The cultural law will create a transparent operating model, a crystal clear and predictable situation, and transparent spheres of responsibility in the operation of theatres.
Also in the future, local governments will be free to decide whether they wish to operate theatres of their own as a voluntary responsibility, and if so whether they wish to operate them as purely municipal or mixed (state and municipal) institutions. This will create a perfectly clear situation: the operator is responsible for the operation of the theatre. Municipal theatres will operate from municipal funding, state theatres will operate from state funding, while theatres in mixed operation will operate from state and municipal funding. We also firmly believe that sexual harassment cases such as the Gothár scandal cannot be left without consequences.
The opposition’s propaganda is based on the usual fabrication of fake news. It is a lie that metropolitan theatres will have to shut down. Should it choose to do so, the capital is free to operate even theatres of its own completely independently, undertaking all operating rights that go with the operation of theatres. Theatres owned by the metropolitan municipality only cease to exist if the Metropolitan General Assembly decides that it no longer wishes to operate them.

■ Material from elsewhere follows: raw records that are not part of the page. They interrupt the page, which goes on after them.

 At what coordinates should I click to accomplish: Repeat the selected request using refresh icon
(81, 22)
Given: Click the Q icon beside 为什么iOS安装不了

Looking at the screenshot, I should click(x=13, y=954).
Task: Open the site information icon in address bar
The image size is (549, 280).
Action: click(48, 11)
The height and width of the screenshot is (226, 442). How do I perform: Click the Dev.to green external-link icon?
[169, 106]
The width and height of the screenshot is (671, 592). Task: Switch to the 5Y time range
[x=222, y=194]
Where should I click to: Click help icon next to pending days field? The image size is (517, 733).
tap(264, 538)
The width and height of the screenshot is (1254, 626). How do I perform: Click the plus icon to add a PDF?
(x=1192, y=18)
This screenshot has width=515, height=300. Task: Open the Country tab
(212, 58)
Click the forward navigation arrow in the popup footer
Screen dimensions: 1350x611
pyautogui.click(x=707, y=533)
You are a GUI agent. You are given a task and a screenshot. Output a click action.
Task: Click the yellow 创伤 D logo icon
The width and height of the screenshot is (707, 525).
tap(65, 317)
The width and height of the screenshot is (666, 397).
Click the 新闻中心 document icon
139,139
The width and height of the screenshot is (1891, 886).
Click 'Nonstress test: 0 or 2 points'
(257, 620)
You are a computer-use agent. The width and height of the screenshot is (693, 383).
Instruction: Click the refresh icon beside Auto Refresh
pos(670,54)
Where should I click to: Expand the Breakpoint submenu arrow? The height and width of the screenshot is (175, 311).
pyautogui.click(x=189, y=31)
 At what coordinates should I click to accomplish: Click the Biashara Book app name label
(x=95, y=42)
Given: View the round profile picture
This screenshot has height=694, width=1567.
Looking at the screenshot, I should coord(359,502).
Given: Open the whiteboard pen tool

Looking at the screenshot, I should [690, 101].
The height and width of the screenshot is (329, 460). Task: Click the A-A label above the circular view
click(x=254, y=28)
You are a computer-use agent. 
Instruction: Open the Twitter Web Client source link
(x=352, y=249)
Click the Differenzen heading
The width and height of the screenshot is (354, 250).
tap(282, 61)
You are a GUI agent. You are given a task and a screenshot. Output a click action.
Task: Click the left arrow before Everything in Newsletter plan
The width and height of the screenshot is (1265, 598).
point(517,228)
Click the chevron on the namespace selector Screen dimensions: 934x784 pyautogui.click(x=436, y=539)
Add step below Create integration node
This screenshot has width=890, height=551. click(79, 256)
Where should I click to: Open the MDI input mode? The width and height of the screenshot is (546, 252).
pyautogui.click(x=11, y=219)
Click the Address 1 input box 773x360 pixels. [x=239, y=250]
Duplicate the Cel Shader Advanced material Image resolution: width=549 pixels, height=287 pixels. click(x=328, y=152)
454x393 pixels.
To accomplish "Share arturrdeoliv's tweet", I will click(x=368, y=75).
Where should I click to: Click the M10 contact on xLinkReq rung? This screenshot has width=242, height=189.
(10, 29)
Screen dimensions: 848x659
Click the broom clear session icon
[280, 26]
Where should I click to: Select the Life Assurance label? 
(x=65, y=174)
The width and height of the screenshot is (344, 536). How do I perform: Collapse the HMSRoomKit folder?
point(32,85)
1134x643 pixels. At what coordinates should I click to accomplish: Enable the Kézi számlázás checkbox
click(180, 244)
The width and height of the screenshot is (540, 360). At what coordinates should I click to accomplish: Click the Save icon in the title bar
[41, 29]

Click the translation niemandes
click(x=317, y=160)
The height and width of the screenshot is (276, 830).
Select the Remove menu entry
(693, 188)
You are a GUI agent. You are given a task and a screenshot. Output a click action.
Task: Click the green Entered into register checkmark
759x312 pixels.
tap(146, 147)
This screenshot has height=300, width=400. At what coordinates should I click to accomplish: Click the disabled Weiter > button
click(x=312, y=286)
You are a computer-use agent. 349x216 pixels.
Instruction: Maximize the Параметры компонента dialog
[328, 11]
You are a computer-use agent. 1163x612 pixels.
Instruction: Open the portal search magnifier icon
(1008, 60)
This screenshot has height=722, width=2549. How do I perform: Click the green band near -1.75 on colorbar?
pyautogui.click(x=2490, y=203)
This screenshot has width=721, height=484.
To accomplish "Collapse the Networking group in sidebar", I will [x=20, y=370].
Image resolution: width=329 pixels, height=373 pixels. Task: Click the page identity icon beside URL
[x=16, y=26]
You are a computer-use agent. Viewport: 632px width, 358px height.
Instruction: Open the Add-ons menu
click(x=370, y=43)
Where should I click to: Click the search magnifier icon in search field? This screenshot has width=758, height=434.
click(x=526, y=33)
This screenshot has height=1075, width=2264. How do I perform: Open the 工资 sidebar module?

Also to date, Hungary’s central budget has provided generous and continuously rising grants for cultural institutions, in particular for theatres. The purpose of the cultural bill now submitted to Parliament is to ensure that public funds are used in a transparent manner, and to create absolutely clear spheres of responsibility. The fact alone that recently the suspicion of abuses of a criminal, non-financial nature has emerged in theatres operated from both state and municipal funding warrants the clarification of the relevant spheres of responsibility.
The proposed legislation does not in any way change the mandatory and voluntary tasks of municipalities either in culture or in any other field. Theatres can be operated by municipalities as a responsibility undertaken on a voluntary basis, by the state, or in a mixed arrangement, with mixed – municipal and state – funding, and the operator’s rights, too, would be split accordingly.
The funds necessary for the operation of theatres run by municipalities will be by provided by municipalities from their own budgets. If a municipality is unable to comprehensively provide the funding necessary for the operation of a municipality-run theatre, the municipality can submit a request to the government for the joint operation of the institution. In this case, the minister and the municipality enter into an agreement on joint operation within 30 days. As part of the joint operation of the institution, the state will provide funding in a more predictable and plannable manner, and will also provide for the pay rises of the institution’s staff.
Just as before, theatres operated by the state and jointly-operated theatres will be able to expect predictable financial grants to be laid down in agreements. These agreements will also guarantee the artistic freedom of jointly-operated theatres.
The funds necessary for the operation of state-run theatres are provided by the central budget. This means that the state and the ministry will not in any way interfere in the operation of a metropolitan theatre operated and funded by the Metropolitan Municipality. As a result, not only will the independence of municipalities not be curtailed, but it will in actual fact increase.
As the Ministry already stated before, the National Cultural Fund will likewise not be abolished. This year, Hungary has spent more than HUF 125 billion on sponsoring performing arts. The central budgetary grants available for the operation of municipality-run theatres and independent theatres – whose number has been on the increase for years – are rising continuously. Within the next few days, we will transfer the third instalment of the performing arts excess grants for metropolitan theatres, a sum of almost HUF 1.2 billion. Compared with last year, over and above state grants, metropolitan theatres have received HUF 526 million more performing arts excess grants in total, while permanent national and special-status theatres mostly in the countryside have been able to use a 20 per cent higher excess grant allocation.